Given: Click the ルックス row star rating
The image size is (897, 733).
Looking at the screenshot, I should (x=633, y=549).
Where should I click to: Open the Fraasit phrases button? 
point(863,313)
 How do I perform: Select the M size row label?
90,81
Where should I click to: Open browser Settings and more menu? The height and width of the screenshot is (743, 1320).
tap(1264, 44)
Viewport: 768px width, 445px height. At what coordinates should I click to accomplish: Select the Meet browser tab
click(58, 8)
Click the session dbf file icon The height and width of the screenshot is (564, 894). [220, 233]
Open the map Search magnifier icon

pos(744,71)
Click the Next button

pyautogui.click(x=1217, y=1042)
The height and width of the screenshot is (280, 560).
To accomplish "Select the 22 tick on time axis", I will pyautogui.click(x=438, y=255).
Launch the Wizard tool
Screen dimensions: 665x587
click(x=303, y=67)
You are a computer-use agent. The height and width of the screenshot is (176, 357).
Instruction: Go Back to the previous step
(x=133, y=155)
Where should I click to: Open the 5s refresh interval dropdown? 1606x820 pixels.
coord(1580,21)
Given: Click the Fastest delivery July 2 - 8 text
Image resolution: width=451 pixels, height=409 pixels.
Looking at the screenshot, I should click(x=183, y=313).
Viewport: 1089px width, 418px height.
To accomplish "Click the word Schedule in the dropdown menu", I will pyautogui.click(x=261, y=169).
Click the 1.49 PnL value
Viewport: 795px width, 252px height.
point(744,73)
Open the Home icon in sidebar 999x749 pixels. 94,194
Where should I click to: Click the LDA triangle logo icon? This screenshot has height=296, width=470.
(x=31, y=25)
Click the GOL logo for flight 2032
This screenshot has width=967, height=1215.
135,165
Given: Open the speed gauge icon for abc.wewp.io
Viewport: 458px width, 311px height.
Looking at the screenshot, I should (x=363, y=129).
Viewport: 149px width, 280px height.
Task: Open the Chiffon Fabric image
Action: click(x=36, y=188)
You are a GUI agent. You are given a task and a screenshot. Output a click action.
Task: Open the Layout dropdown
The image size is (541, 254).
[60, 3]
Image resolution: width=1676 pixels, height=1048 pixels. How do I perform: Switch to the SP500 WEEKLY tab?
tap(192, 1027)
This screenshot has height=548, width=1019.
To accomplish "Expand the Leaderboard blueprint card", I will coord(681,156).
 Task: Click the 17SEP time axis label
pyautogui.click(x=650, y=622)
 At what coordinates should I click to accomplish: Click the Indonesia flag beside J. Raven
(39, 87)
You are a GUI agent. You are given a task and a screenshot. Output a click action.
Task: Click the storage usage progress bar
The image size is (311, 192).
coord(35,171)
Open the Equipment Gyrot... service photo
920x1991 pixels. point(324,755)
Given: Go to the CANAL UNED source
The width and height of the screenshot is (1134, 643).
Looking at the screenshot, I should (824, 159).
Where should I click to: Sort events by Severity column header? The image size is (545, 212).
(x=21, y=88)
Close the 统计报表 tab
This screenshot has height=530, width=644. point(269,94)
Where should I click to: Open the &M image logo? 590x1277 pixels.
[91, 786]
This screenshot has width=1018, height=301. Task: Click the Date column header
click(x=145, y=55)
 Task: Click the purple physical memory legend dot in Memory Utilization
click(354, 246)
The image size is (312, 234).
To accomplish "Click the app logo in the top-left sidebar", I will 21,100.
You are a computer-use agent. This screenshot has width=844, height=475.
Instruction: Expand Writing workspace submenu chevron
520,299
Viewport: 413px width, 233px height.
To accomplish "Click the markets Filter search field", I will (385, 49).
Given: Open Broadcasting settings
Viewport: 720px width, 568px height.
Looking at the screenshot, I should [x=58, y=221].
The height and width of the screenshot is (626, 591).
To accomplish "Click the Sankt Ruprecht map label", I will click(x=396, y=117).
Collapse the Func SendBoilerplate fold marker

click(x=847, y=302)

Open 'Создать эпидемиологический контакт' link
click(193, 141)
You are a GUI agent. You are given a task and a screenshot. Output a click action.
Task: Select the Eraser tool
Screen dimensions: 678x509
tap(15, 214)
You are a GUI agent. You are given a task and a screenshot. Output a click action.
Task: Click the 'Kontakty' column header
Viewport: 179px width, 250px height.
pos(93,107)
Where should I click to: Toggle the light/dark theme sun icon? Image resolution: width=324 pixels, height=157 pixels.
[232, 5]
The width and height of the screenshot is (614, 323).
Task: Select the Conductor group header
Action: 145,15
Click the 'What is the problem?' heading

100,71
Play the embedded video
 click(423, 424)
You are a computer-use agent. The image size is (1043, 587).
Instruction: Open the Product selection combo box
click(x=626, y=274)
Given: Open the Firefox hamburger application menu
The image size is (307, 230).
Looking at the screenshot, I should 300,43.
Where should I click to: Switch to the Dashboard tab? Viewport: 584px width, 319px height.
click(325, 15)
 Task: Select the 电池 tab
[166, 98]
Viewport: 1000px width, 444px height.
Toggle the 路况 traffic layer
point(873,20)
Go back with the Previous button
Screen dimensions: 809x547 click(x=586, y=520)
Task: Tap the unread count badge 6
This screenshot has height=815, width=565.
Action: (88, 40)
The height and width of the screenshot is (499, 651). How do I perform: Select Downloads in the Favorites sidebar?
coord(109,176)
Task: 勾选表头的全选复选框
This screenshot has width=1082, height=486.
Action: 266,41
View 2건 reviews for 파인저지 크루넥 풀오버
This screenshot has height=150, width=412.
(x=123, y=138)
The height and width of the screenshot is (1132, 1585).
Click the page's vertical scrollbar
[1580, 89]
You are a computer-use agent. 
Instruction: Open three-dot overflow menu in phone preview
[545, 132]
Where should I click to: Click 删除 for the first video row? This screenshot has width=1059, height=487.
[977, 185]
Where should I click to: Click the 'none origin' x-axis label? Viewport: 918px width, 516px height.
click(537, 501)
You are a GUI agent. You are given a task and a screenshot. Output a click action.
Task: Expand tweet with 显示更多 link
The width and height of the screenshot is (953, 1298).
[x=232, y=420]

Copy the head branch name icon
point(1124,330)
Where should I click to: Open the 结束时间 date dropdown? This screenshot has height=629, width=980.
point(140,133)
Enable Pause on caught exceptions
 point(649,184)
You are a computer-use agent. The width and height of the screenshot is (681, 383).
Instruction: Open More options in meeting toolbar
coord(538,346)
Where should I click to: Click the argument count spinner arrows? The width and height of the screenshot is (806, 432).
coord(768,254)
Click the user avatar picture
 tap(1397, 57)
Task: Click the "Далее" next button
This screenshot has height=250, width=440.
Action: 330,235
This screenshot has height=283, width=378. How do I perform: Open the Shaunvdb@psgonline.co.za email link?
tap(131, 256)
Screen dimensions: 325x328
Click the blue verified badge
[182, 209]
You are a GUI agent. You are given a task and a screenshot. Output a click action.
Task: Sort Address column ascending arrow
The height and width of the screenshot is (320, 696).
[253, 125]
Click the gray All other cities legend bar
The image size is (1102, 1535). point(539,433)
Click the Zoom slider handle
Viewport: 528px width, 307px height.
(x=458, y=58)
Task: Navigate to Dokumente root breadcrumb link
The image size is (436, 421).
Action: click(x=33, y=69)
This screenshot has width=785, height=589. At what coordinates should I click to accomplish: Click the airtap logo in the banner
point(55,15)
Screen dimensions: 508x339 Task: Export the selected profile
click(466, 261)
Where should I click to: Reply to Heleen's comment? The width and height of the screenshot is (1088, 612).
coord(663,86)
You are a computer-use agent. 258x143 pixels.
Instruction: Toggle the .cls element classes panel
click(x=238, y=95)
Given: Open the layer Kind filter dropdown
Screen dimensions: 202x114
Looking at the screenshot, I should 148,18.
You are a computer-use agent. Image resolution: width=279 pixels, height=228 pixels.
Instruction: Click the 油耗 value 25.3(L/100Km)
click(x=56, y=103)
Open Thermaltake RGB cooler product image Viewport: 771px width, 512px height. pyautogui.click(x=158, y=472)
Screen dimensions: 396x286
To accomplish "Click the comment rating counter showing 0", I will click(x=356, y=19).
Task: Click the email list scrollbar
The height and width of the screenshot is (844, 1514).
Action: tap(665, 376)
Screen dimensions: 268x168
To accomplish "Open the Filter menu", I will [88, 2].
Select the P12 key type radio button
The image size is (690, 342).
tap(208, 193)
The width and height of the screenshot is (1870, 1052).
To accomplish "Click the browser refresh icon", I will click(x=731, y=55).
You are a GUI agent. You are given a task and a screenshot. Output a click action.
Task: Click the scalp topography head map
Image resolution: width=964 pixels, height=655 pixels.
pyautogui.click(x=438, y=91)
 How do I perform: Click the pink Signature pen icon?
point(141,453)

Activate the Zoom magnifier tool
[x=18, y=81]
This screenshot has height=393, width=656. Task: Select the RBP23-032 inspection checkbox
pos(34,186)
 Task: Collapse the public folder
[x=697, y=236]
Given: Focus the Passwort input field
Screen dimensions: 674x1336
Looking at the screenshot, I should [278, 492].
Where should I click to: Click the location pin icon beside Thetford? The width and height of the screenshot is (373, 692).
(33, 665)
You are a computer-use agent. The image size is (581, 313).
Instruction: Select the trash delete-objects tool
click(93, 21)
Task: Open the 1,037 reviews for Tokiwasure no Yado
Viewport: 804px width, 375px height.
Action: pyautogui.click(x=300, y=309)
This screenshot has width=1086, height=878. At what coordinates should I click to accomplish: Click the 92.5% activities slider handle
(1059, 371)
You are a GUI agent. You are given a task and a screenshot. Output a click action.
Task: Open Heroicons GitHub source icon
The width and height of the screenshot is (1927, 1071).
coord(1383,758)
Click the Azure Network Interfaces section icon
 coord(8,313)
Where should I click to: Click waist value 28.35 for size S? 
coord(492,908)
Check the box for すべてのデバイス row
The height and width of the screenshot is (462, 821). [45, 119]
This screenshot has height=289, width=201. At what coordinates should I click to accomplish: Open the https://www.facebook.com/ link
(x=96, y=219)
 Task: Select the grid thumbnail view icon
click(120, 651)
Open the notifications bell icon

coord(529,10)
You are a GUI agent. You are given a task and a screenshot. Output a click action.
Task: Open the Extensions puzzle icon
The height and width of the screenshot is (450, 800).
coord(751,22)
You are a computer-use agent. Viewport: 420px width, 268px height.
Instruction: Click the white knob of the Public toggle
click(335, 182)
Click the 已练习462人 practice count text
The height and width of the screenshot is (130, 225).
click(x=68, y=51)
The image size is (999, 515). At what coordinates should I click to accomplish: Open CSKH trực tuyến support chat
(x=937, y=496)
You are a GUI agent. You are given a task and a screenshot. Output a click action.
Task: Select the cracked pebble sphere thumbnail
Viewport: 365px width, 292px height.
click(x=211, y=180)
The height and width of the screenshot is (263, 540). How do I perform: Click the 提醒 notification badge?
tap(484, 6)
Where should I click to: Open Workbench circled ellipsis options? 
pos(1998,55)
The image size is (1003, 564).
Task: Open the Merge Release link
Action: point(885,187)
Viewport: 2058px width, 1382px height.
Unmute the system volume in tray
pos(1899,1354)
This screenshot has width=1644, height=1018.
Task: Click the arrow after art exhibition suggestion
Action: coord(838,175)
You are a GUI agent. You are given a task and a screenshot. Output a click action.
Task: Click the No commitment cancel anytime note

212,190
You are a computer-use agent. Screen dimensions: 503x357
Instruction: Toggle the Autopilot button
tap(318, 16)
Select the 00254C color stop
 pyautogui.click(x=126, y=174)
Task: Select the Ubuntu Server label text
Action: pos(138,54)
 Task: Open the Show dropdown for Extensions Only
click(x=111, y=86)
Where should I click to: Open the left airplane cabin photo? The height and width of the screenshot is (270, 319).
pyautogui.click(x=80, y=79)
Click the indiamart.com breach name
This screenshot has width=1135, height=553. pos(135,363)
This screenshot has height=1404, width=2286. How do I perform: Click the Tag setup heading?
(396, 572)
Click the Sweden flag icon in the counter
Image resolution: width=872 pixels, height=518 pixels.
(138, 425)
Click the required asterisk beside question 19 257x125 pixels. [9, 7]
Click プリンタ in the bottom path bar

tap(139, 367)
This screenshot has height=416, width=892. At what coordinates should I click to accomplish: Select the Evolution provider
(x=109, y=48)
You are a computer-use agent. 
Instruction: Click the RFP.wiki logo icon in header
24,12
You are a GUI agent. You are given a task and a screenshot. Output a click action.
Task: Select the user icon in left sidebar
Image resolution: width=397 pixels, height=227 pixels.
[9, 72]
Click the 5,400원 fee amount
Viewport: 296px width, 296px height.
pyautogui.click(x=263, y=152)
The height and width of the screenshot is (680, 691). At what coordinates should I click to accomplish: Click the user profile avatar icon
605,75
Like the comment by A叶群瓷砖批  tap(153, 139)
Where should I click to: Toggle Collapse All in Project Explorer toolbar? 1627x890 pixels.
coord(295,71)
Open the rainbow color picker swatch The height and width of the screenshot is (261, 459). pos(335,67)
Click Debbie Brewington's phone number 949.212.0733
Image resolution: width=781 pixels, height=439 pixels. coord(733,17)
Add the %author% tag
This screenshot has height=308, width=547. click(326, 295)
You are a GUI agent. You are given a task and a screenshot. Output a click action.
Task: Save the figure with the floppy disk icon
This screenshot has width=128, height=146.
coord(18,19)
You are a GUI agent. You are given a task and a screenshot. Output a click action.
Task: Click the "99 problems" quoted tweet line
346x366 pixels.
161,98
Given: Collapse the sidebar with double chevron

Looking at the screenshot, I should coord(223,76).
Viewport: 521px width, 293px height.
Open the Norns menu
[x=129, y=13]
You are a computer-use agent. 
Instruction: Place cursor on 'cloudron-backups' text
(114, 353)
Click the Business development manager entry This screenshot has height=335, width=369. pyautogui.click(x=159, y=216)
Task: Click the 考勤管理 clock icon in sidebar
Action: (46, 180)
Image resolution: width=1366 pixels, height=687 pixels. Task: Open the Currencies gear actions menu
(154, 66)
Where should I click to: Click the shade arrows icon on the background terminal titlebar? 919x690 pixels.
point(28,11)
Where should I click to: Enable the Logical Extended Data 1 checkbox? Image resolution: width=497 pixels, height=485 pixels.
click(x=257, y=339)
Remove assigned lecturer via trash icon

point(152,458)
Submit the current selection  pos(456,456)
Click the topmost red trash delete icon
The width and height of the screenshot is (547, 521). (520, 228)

· · ·

DIRECTIVE> Transcribe the records between the line holding "The height and width of the screenshot is (263, 540)." and the line holding "pyautogui.click(x=80, y=79)", inclusive.

COMPLETE RESPONSE>
The height and width of the screenshot is (263, 540). How do I perform: Click the 提醒 notification badge?
tap(484, 6)
Where should I click to: Open Workbench circled ellipsis options? 
pos(1998,55)
The image size is (1003, 564).
Task: Open the Merge Release link
Action: point(885,187)
Viewport: 2058px width, 1382px height.
Unmute the system volume in tray
pos(1899,1354)
This screenshot has width=1644, height=1018.
Task: Click the arrow after art exhibition suggestion
Action: coord(838,175)
You are a GUI agent. You are given a task and a screenshot. Output a click action.
Task: Click the No commitment cancel anytime note

212,190
You are a computer-use agent. Screen dimensions: 503x357
Instruction: Toggle the Autopilot button
tap(318, 16)
Select the 00254C color stop
 pyautogui.click(x=126, y=174)
Task: Select the Ubuntu Server label text
Action: pos(138,54)
 Task: Open the Show dropdown for Extensions Only
click(x=111, y=86)
Where should I click to: Open the left airplane cabin photo? The height and width of the screenshot is (270, 319).
pyautogui.click(x=80, y=79)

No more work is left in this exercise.